The researchers found that the punishment of free-riders was quite prevalent in most of the groups, which supports the idea that people do possess an instinct to punish non-cooperators. But the researchers also found that in many of the four-person games, people were also quite willing to punish other group members who had punished them in previous rounds. This is revenge at its finest: Someone just punished you for your failure to cooperate with the group, so when you get the chance, you harm them back. Thus, the “anti-social” in “anti-social punishment.”

 

The frequency with which people use anti-social punishment varies in lawful ways across societies. Herrmann and his colleagues used previously published data to develop two measures of the characteristics of the societies from which their players were drawn.
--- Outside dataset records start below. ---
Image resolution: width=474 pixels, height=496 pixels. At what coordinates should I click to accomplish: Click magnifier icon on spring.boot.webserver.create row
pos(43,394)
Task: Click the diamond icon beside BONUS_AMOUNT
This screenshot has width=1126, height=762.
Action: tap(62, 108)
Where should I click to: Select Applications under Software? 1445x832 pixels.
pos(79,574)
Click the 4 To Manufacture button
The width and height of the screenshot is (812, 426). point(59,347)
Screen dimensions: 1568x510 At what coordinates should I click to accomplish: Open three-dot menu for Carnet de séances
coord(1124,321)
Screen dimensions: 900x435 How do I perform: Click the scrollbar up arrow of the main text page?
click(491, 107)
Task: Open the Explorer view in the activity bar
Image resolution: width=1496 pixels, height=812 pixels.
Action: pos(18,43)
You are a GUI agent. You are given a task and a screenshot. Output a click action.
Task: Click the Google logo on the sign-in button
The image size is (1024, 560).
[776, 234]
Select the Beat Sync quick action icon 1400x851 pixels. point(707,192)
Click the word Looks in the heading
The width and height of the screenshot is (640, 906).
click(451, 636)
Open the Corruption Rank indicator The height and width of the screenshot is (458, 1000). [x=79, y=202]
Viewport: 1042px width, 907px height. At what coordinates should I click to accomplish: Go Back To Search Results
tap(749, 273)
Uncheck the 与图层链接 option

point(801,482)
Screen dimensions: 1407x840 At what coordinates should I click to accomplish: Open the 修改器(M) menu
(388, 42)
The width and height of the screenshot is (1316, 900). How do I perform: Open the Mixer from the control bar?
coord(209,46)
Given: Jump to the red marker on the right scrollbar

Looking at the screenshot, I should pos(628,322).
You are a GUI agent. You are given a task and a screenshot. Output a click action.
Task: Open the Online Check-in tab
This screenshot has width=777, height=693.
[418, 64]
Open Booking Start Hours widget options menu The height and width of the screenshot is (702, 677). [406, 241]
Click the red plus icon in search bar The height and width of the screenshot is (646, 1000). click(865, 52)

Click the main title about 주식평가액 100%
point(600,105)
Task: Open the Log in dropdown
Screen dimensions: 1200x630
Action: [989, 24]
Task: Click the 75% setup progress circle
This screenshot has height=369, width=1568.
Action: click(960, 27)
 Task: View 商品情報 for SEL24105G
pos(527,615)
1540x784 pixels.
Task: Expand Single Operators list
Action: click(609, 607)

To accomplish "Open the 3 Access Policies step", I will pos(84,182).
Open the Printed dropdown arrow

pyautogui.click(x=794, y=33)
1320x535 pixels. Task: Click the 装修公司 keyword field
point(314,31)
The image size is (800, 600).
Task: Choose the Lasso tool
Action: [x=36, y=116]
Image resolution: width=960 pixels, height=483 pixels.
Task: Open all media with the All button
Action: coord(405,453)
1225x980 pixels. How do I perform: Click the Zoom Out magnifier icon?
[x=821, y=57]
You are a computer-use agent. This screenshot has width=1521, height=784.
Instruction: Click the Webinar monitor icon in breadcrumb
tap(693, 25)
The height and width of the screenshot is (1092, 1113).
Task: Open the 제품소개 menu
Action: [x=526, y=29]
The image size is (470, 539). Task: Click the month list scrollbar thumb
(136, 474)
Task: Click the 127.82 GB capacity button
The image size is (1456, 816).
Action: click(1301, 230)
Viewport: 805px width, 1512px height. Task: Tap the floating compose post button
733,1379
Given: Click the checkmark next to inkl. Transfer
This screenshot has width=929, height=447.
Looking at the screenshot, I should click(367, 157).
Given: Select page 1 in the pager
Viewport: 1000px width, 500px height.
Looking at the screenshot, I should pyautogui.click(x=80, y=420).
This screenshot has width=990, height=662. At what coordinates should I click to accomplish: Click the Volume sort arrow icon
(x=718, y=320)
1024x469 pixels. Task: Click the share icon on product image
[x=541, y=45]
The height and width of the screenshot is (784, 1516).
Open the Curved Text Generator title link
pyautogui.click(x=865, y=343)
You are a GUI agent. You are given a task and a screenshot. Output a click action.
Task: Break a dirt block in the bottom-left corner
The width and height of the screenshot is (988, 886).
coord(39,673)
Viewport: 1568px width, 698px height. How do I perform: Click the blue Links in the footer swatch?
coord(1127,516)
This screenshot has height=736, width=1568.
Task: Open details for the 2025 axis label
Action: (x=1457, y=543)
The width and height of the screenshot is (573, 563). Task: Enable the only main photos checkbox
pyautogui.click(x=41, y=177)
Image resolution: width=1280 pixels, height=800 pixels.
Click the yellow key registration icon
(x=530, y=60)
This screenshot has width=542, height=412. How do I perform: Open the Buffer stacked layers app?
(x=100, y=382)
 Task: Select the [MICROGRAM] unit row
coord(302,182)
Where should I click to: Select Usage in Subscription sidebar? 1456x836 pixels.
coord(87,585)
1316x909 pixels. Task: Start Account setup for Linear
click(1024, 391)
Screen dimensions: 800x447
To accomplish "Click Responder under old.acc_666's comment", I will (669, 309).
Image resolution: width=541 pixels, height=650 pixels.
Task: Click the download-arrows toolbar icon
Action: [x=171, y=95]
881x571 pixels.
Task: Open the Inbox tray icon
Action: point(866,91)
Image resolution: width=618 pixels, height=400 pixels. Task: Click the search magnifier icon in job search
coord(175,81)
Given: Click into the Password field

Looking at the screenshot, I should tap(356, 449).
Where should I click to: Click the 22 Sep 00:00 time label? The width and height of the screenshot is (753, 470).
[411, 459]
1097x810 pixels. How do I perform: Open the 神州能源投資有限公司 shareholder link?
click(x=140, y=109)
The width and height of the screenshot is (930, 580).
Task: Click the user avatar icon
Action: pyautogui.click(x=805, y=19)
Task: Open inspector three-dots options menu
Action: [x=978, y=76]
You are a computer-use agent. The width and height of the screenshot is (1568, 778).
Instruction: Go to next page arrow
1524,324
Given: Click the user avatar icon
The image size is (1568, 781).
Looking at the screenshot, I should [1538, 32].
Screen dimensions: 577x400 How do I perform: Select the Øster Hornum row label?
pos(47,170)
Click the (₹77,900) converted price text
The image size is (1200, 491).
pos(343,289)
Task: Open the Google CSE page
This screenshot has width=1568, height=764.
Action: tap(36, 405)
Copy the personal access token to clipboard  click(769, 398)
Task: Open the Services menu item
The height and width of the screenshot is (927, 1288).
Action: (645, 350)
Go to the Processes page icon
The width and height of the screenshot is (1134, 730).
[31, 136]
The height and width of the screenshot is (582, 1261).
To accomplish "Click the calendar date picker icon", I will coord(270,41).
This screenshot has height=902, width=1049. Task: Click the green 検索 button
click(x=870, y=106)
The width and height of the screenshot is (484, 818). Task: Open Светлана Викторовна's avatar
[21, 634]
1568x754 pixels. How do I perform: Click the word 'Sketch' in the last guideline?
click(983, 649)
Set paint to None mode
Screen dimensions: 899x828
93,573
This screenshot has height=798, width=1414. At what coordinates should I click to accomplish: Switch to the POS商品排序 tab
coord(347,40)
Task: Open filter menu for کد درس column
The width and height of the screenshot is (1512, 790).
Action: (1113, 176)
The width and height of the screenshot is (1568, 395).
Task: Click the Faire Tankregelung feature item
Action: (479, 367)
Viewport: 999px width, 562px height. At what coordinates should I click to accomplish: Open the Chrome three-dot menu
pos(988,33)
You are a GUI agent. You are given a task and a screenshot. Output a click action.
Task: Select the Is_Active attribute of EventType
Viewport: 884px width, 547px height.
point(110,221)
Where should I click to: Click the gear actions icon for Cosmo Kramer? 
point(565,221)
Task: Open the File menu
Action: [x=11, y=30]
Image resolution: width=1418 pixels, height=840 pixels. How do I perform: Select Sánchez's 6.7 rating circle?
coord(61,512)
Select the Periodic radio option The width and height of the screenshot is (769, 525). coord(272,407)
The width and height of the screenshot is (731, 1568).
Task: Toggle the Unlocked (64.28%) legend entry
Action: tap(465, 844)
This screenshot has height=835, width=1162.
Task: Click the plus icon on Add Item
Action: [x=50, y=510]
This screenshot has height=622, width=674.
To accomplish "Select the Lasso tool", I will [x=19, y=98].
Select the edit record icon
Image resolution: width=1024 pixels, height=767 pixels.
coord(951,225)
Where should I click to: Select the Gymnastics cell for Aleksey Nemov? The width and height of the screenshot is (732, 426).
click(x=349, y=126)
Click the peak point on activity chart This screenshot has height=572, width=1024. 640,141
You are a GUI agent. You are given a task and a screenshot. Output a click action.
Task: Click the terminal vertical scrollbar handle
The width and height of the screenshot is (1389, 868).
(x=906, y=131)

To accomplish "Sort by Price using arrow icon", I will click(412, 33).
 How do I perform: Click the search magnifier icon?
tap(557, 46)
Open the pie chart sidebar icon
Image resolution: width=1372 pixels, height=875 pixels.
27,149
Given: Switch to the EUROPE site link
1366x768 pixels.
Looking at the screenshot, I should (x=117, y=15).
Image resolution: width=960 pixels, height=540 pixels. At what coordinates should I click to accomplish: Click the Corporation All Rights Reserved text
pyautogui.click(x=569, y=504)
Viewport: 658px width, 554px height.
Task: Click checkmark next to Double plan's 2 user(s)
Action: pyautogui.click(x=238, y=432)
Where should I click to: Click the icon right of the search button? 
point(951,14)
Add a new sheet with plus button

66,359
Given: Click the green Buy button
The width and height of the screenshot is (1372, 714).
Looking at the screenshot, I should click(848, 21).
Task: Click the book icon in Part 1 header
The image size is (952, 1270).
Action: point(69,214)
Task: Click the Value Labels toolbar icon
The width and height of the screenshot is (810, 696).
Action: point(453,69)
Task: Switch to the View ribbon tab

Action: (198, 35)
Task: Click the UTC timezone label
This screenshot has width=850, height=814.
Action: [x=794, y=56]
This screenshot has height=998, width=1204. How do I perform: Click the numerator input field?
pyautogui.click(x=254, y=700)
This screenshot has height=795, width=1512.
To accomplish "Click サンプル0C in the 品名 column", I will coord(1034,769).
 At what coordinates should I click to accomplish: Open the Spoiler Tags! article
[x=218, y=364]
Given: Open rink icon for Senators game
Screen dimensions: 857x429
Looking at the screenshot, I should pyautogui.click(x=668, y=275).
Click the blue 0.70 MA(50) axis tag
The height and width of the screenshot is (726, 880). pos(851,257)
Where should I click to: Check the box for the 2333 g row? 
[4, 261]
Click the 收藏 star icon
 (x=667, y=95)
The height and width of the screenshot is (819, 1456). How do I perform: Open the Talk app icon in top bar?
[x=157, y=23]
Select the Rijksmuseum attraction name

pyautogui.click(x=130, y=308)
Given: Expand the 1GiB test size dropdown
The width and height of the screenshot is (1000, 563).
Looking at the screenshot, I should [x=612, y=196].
The first measure was a “rule of law” measure that indexed the extent to which people within those societies have confidence in the rules of the society and the extent to which crimes and contract violations are published by governmental authorities. The second measure was a measure of civic cooperation, which includes information regarding tolerance for tax evasion, fraud, and, literally—“free riding,” for example, evading the fares required to use public transport.

 

The amount of antisocial punishment that the four-person groups manifested was directly related to the norms of civic cooperation and confidence in the rule of law within their societies. In societies in which people did not endorse very high norms for civic cooperation (Minsk and Athens, for example), and in which people’s confidence in the rule of law was low (Athens, Istanbul, and Riyadh, for example), the university students used more antisocial punishment. So even when people live in modern states—and remember, we’re talking about middle- and upper-class university students here--they nevertheless continue use revenge to deal with their resentments, especially when their faith in state institutions such as the rule of law and norms of civic cooperation is low.

 

In light of the Herrmann et al. paper on antisocial punishment, it really comes as no surprise to me that Diamond’s friend Daniel found personal revenge so enticing as a way of dealing with his uncle’s murder. Sure, Daniel lived in a “state,” but it was a young state, and tribal ways of thinking die hard. Most people around the world live in states today. But even for those who do, it can be very difficult to completely exorcise the old tribal psychology—especially for those who don’t feel very bonded to their state institutions or who don’t feel like the state is working very well. When state psychology is weak, tribal psychology becomes strong again. And when that happens, people become less willing to submit to the common good, and therefore, they take matters into their own hands when they feel angry.

 

Most of us wouldn’t actually follow through with avenging the murder of an uncle as Diamond’s friend Daniel did, even if we were tempted to. Instead, most of us would turn the matter over to the police and the courts, and hope that justice would be served. But our attachments to this way of handling our grievances may only be as strong as (a) our confidence that the state has the ability to redress our grievances for us, and (b) our willingness to be part of a society that handles its grievances in this way. Taking matters into our own hands is the old and time-tested way of doing things. It is state psychology that allows us to behave differently, and state psychology can be easily disrupted when people stop trusting in the state’s effectiveness. It’s really a bit scary to think about just how much is riding on “state psychology,” and just how fragile that way of thinking might be.